You are viewing a plain text version of this content. The canonical link for it is here.
Posted to reviews@spark.apache.org by jongwook <gi...@git.apache.org> on 2017/02/13 19:40:11 UTC

[GitHub] spark pull request #16916: [SPARK-19501] Reduce the number of HDFS RPCs duri...

GitHub user jongwook opened a pull request:

    https://github.com/apache/spark/pull/16916

    [SPARK-19501] Reduce the number of HDFS RPCs during YARN deployment

    ## What changes were proposed in this pull request?
    
    As discussed in [JIRA](https://issues.apache.org/jira/browse/SPARK-19501), this patch addresses the problem where too many HDFS RPCs are made when there are many URIs specified in `spark.yarn.jars`, potentially adding hundreds of RTTs to YARN before the application launches. This becomes significant when submitting the application to a non-local YARN cluster (where the RTT may be in order of 100ms, for example).

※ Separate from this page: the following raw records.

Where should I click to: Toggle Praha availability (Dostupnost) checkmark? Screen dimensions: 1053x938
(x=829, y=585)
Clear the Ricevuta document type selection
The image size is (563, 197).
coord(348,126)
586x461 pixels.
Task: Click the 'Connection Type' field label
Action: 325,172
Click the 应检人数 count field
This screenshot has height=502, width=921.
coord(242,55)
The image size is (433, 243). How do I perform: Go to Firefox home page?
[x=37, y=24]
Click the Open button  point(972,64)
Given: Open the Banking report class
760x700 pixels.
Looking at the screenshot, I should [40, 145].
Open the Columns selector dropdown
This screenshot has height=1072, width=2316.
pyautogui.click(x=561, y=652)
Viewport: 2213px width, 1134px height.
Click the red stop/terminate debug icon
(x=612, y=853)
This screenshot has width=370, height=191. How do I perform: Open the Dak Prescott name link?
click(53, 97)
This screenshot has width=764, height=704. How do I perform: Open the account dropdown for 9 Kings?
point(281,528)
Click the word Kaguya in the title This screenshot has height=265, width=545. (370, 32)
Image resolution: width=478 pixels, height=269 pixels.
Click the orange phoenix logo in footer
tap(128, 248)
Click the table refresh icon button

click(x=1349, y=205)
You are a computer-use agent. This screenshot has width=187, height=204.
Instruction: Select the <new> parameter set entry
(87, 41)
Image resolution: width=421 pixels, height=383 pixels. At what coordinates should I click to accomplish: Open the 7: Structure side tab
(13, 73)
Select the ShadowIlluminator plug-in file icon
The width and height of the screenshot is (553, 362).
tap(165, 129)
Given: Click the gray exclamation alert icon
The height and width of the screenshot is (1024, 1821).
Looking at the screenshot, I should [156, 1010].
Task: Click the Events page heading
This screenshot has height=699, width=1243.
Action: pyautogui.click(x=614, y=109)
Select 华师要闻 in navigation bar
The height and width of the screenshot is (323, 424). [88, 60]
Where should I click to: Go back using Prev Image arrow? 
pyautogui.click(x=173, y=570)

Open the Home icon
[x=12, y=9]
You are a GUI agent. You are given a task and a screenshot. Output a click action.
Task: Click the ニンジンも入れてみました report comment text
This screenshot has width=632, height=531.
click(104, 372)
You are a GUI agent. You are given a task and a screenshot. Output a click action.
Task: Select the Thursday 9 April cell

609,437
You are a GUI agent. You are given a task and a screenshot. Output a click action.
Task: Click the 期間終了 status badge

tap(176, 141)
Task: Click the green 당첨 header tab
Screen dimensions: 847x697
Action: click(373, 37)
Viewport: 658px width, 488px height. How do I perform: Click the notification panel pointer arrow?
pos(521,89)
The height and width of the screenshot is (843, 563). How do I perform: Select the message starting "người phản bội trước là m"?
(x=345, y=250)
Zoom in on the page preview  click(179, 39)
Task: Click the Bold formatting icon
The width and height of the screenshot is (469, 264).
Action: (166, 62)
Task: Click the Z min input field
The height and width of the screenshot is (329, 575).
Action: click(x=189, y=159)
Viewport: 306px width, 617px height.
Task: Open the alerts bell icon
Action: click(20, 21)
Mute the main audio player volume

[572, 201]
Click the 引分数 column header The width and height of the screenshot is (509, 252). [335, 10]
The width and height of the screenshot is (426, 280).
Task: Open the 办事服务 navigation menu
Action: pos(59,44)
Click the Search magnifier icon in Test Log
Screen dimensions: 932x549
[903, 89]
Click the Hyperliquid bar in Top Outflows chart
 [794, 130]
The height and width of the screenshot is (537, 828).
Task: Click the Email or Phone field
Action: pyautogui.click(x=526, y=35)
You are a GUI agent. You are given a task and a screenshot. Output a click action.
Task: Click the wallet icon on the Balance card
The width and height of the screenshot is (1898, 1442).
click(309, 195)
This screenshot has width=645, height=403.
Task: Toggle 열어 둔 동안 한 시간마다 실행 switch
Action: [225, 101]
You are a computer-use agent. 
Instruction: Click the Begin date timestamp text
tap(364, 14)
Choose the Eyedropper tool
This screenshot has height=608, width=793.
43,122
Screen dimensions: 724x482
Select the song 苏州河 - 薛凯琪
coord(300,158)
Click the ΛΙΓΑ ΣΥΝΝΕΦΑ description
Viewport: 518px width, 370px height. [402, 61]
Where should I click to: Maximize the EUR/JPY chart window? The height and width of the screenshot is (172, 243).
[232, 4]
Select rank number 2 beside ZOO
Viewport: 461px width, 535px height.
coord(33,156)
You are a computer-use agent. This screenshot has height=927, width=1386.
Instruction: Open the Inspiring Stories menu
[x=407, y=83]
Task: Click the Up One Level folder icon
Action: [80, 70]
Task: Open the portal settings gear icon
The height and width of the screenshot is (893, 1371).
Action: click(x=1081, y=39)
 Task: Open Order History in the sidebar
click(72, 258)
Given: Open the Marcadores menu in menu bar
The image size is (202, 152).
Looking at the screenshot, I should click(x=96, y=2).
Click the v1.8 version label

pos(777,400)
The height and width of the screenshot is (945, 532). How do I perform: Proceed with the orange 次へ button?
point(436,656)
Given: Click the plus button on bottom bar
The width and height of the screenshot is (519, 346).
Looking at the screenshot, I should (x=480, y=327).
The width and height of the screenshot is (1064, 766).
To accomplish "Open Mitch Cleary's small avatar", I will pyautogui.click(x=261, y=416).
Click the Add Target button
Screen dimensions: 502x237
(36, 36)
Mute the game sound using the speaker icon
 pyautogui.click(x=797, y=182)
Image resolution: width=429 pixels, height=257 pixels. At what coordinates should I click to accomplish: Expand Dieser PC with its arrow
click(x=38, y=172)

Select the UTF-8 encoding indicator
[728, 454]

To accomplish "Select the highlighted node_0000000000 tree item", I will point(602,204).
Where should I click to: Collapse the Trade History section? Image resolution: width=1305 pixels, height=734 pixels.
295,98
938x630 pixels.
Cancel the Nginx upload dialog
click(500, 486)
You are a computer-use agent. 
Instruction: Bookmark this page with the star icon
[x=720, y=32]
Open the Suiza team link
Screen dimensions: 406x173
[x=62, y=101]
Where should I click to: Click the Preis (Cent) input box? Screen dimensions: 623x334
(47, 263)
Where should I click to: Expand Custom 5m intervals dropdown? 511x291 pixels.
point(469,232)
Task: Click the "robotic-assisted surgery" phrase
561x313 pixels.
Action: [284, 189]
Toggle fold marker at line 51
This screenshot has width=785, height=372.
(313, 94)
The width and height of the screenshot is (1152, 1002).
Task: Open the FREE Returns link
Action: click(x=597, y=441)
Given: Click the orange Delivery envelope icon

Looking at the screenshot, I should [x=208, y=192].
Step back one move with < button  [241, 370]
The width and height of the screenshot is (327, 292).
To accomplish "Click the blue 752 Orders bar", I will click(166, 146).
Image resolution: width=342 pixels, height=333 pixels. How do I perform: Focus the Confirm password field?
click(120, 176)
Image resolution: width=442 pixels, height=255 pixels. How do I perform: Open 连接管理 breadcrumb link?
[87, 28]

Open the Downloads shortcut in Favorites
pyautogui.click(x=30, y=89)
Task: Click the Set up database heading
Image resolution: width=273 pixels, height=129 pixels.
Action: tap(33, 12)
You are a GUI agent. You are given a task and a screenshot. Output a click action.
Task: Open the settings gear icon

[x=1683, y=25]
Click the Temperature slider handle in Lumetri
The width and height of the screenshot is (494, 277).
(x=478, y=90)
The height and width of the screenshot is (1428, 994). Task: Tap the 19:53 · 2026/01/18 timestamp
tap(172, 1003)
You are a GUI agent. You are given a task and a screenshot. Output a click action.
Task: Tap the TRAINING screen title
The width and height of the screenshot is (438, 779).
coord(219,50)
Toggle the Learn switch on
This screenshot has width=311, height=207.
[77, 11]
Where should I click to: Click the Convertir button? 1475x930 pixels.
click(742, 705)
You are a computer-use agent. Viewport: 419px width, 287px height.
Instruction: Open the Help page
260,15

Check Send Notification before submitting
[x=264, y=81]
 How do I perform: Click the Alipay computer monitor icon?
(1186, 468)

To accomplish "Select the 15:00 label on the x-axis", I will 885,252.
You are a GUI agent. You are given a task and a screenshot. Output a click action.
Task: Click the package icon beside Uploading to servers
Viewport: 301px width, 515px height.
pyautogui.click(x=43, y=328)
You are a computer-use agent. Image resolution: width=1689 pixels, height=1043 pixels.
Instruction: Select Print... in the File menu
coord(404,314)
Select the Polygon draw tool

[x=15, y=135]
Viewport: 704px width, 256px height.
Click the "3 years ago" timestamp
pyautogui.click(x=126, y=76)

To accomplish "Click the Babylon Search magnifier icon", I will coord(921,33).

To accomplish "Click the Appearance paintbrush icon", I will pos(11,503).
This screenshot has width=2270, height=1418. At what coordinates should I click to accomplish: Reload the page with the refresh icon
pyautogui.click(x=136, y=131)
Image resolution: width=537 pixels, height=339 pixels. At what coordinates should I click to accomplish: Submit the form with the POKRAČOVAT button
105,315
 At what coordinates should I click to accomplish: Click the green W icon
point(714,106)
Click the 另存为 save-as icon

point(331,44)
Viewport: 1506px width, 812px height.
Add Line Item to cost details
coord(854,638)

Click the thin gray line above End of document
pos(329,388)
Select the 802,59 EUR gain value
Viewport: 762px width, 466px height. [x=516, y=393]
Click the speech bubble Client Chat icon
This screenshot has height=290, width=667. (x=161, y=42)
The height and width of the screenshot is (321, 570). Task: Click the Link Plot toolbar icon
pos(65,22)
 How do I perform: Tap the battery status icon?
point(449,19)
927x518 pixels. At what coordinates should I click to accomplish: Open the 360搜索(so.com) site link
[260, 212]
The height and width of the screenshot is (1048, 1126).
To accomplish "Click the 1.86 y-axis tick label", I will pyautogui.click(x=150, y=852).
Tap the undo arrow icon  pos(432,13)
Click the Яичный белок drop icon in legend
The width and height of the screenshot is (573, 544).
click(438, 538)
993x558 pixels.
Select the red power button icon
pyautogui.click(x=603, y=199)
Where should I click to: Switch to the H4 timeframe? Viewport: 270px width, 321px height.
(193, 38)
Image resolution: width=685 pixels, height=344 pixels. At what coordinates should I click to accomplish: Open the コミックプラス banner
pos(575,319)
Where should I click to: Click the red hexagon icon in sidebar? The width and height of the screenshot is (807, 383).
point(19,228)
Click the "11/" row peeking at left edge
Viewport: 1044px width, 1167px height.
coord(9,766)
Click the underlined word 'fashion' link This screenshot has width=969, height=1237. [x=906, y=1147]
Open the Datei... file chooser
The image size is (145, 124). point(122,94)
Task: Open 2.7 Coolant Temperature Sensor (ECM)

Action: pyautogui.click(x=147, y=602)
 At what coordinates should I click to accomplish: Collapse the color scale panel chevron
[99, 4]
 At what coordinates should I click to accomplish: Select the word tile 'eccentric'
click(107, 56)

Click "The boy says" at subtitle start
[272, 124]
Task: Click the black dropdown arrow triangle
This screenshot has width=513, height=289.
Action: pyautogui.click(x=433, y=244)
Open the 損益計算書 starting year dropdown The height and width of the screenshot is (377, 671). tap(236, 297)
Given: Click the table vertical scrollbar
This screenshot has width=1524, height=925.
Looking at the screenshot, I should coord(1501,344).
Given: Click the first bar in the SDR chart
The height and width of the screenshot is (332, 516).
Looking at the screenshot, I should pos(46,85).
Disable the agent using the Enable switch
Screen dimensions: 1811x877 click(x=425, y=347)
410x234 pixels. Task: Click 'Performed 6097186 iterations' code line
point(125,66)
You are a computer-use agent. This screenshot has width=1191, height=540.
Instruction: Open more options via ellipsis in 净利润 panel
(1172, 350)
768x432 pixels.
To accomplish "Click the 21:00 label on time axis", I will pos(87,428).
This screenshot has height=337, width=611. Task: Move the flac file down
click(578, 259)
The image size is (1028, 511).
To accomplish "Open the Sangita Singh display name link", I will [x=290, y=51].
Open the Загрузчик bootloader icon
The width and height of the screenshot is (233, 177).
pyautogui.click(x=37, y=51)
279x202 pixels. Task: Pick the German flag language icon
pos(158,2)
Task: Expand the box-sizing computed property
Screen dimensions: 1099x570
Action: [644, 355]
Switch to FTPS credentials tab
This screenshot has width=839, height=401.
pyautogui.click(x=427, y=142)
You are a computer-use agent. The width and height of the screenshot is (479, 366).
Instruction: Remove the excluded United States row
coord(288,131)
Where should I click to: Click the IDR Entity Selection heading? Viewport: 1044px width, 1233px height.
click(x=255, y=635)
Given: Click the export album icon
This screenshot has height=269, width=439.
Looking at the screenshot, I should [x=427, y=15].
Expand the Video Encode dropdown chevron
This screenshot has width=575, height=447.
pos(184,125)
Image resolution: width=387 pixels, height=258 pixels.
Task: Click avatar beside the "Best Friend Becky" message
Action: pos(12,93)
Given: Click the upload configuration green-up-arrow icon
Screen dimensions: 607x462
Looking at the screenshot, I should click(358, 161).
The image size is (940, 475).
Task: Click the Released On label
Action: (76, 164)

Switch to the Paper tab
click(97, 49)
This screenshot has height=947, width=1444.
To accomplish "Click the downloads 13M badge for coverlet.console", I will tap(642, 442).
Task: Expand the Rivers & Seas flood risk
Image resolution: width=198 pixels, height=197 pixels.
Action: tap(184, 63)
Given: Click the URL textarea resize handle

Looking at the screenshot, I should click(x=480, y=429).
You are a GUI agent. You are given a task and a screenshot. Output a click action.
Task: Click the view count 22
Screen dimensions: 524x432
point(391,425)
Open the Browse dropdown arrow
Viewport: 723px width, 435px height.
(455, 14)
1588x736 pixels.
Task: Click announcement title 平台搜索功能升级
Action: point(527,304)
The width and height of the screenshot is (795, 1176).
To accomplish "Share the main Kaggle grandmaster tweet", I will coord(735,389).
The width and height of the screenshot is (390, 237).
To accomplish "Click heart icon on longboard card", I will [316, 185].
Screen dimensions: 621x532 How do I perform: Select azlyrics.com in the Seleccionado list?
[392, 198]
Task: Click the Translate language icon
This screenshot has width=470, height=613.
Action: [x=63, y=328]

For each URI specified, the current implementation makes at least two HDFS RPCs, for:
    
    - [Calling `getFileStatus()` before uploading each file to the distributed cache in `ClientDistributedCacheManager.addResource()`](https://github.com/apache/spark/blob/v2.1.0/yarn/src/main/scala/org/apache/spark/deploy/yarn/ClientDistributedCacheManager.scala#L71).
    - [Resolving any symbolic links in each of the file URI](https://github.com/apache/spark/blob/v2.1.0/yarn/src/main/scala/org/apache/spark/deploy/yarn/Client.scala#L377-L379), which repeatedly makes HDFS RPCs until the all symlinks are resolved. (see [`FileContext.resolve(Path)`](https://github.com/apache/hadoop/blob/release-2.7.1/hadoop-common-project/hadoop-common/src/main/java/org/apache/hadoop/fs/FileContext.java#L2189-L2195), [`FSLinkResolver.resolve(FileContext, Path)`](https://github.com/apache/hadoop/blob/release-2.7.1/hadoop-common-project/hadoop-common/src/main/java/org/apache/hadoop/fs/FSLinkResolver.java#L79-L112), and [`AbstractFileSystem.resolvePath()`](https://github.com/apache/hadoop/blob/release-2.7.1/hadoop-common-project/hadoop-common/src/main/java/org/apache/hadoop/fs/AbstractFileSystem.java#L464-L468).)
    
    The first `getFileStatus` RPC can be removed, using `statCache` populated with the file statuses retrieved with [the previous `globStatus` call](https://github.com/apache/spark/blob/v2.1.0/yarn/src/main/scala/org/apache/spark/deploy/yarn/Client.scala#L531).
    
    The second one can be largely reduced by caching the symlink resolution results in a mutable.HashMap. This patch adds a local variable in `yarn.Client.prepareLocalResources()` and passes it as an additional parameter to `yarn.Client.copyFileToRemote`.  [The symlink resolution code was added in 2013](https://github.com/apache/spark/commit/a35472e1dd2ea1b5a0b1fb6b382f5a98f5aeba5a#diff-b050df3f55b82065803d6e83453b9706R187) and has not changed since. I am assuming that this is still required, but otherwise we can remove using `symlinkCache` and symlink resolution altogether.
    
    ## How was this patch tested?
    
    This patch is based off 8e8afb3, currently the latest YARN patch on master. All tests except a few in spark-hive passed with `./dev/run-tests` on my machine, using JDK 1.8.0_112 on macOS 10.12.3; also tested myself with this modified version of SPARK 2.2.0-SNAPSHOT which performed a normal deployment and execution on a YARN cluster without errors.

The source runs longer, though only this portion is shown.